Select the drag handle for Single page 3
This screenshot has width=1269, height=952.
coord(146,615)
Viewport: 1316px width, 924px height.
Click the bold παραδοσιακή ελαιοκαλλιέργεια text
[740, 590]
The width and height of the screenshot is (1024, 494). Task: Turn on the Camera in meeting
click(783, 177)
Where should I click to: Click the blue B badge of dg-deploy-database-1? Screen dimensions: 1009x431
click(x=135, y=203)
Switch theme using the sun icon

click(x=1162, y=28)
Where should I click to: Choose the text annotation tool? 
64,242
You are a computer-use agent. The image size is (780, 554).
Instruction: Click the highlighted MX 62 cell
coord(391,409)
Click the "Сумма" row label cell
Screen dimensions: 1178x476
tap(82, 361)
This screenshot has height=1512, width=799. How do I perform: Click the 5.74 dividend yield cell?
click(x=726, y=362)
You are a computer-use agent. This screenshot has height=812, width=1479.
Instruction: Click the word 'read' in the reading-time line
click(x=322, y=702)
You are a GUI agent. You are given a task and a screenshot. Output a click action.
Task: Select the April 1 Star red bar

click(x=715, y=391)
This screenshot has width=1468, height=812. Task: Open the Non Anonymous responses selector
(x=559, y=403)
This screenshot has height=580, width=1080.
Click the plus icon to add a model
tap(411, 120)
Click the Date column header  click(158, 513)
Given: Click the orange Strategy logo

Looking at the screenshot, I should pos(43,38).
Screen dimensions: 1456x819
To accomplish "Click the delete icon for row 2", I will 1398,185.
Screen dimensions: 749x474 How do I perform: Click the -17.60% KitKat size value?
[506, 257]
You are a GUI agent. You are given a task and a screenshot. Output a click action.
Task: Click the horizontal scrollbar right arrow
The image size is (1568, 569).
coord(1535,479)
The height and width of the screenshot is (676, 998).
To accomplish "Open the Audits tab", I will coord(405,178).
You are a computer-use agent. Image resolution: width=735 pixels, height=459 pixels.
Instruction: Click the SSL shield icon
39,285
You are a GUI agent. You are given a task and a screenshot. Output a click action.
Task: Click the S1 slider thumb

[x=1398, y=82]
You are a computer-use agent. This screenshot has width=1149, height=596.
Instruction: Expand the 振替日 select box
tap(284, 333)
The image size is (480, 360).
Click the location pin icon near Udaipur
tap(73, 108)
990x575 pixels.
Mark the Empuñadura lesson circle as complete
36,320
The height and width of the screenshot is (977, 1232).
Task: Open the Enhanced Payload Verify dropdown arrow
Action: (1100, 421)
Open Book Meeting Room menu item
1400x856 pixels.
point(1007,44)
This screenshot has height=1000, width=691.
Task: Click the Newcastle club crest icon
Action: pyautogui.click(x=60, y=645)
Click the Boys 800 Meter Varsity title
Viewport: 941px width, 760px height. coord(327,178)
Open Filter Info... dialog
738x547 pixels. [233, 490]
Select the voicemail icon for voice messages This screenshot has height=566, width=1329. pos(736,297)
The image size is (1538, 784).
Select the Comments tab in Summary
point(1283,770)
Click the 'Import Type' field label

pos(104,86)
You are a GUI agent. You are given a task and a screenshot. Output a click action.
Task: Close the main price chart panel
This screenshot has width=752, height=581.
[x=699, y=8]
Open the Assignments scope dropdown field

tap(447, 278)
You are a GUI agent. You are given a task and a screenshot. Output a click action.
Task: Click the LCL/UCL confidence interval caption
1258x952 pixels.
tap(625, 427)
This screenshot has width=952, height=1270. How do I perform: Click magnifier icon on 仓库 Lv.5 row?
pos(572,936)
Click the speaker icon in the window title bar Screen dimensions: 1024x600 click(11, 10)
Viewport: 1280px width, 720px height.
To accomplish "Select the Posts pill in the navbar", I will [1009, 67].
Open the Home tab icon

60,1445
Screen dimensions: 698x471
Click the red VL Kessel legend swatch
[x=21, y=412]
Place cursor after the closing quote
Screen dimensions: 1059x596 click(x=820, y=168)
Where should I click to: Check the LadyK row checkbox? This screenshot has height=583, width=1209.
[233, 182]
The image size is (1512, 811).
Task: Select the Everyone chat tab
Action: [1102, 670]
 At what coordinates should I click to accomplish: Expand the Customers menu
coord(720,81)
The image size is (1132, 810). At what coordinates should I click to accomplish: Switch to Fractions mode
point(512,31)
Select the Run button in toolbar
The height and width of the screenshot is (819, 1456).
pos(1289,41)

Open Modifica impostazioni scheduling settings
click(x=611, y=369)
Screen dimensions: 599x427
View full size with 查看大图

====

| Requirement |
Exactly as shown, give every record again.

| Result |
Select the drag handle for Single page 3
This screenshot has width=1269, height=952.
coord(146,615)
Viewport: 1316px width, 924px height.
Click the bold παραδοσιακή ελαιοκαλλιέργεια text
[740, 590]
The width and height of the screenshot is (1024, 494). Task: Turn on the Camera in meeting
click(783, 177)
Where should I click to: Click the blue B badge of dg-deploy-database-1? Screen dimensions: 1009x431
click(x=135, y=203)
Switch theme using the sun icon

click(x=1162, y=28)
Where should I click to: Choose the text annotation tool? 
64,242
You are a computer-use agent. The image size is (780, 554).
Instruction: Click the highlighted MX 62 cell
coord(391,409)
Click the "Сумма" row label cell
Screen dimensions: 1178x476
tap(82, 361)
This screenshot has height=1512, width=799. How do I perform: Click the 5.74 dividend yield cell?
click(x=726, y=362)
You are a computer-use agent. This screenshot has height=812, width=1479.
Instruction: Click the word 'read' in the reading-time line
click(x=322, y=702)
You are a GUI agent. You are given a task and a screenshot. Output a click action.
Task: Select the April 1 Star red bar

click(x=715, y=391)
This screenshot has width=1468, height=812. Task: Open the Non Anonymous responses selector
(x=559, y=403)
This screenshot has height=580, width=1080.
Click the plus icon to add a model
tap(411, 120)
Click the Date column header  click(158, 513)
Given: Click the orange Strategy logo

Looking at the screenshot, I should pos(43,38).
Screen dimensions: 1456x819
To accomplish "Click the delete icon for row 2", I will 1398,185.
Screen dimensions: 749x474 How do I perform: Click the -17.60% KitKat size value?
[506, 257]
You are a GUI agent. You are given a task and a screenshot. Output a click action.
Task: Click the horizontal scrollbar right arrow
The image size is (1568, 569).
coord(1535,479)
The height and width of the screenshot is (676, 998).
To accomplish "Open the Audits tab", I will coord(405,178).
You are a computer-use agent. Image resolution: width=735 pixels, height=459 pixels.
Instruction: Click the SSL shield icon
39,285
You are a GUI agent. You are given a task and a screenshot. Output a click action.
Task: Click the S1 slider thumb

[x=1398, y=82]
You are a computer-use agent. This screenshot has width=1149, height=596.
Instruction: Expand the 振替日 select box
tap(284, 333)
The image size is (480, 360).
Click the location pin icon near Udaipur
tap(73, 108)
990x575 pixels.
Mark the Empuñadura lesson circle as complete
36,320
The height and width of the screenshot is (977, 1232).
Task: Open the Enhanced Payload Verify dropdown arrow
Action: (1100, 421)
Open Book Meeting Room menu item
1400x856 pixels.
point(1007,44)
This screenshot has height=1000, width=691.
Task: Click the Newcastle club crest icon
Action: pyautogui.click(x=60, y=645)
Click the Boys 800 Meter Varsity title
Viewport: 941px width, 760px height. coord(327,178)
Open Filter Info... dialog
738x547 pixels. [233, 490]
Select the voicemail icon for voice messages This screenshot has height=566, width=1329. pos(736,297)
The image size is (1538, 784).
Select the Comments tab in Summary
point(1283,770)
Click the 'Import Type' field label

pos(104,86)
You are a GUI agent. You are given a task and a screenshot. Output a click action.
Task: Close the main price chart panel
This screenshot has width=752, height=581.
[x=699, y=8]
Open the Assignments scope dropdown field

tap(447, 278)
You are a GUI agent. You are given a task and a screenshot. Output a click action.
Task: Click the LCL/UCL confidence interval caption
1258x952 pixels.
tap(625, 427)
This screenshot has width=952, height=1270. How do I perform: Click magnifier icon on 仓库 Lv.5 row?
pos(572,936)
Click the speaker icon in the window title bar Screen dimensions: 1024x600 click(11, 10)
Viewport: 1280px width, 720px height.
To accomplish "Select the Posts pill in the navbar", I will [1009, 67].
Open the Home tab icon

60,1445
Screen dimensions: 698x471
Click the red VL Kessel legend swatch
[x=21, y=412]
Place cursor after the closing quote
Screen dimensions: 1059x596 click(x=820, y=168)
Where should I click to: Check the LadyK row checkbox? This screenshot has height=583, width=1209.
[233, 182]
The image size is (1512, 811).
Task: Select the Everyone chat tab
Action: [1102, 670]
 At what coordinates should I click to accomplish: Expand the Customers menu
coord(720,81)
The image size is (1132, 810). At what coordinates should I click to accomplish: Switch to Fractions mode
point(512,31)
Select the Run button in toolbar
The height and width of the screenshot is (819, 1456).
pos(1289,41)

Open Modifica impostazioni scheduling settings
click(x=611, y=369)
Screen dimensions: 599x427
View full size with 查看大图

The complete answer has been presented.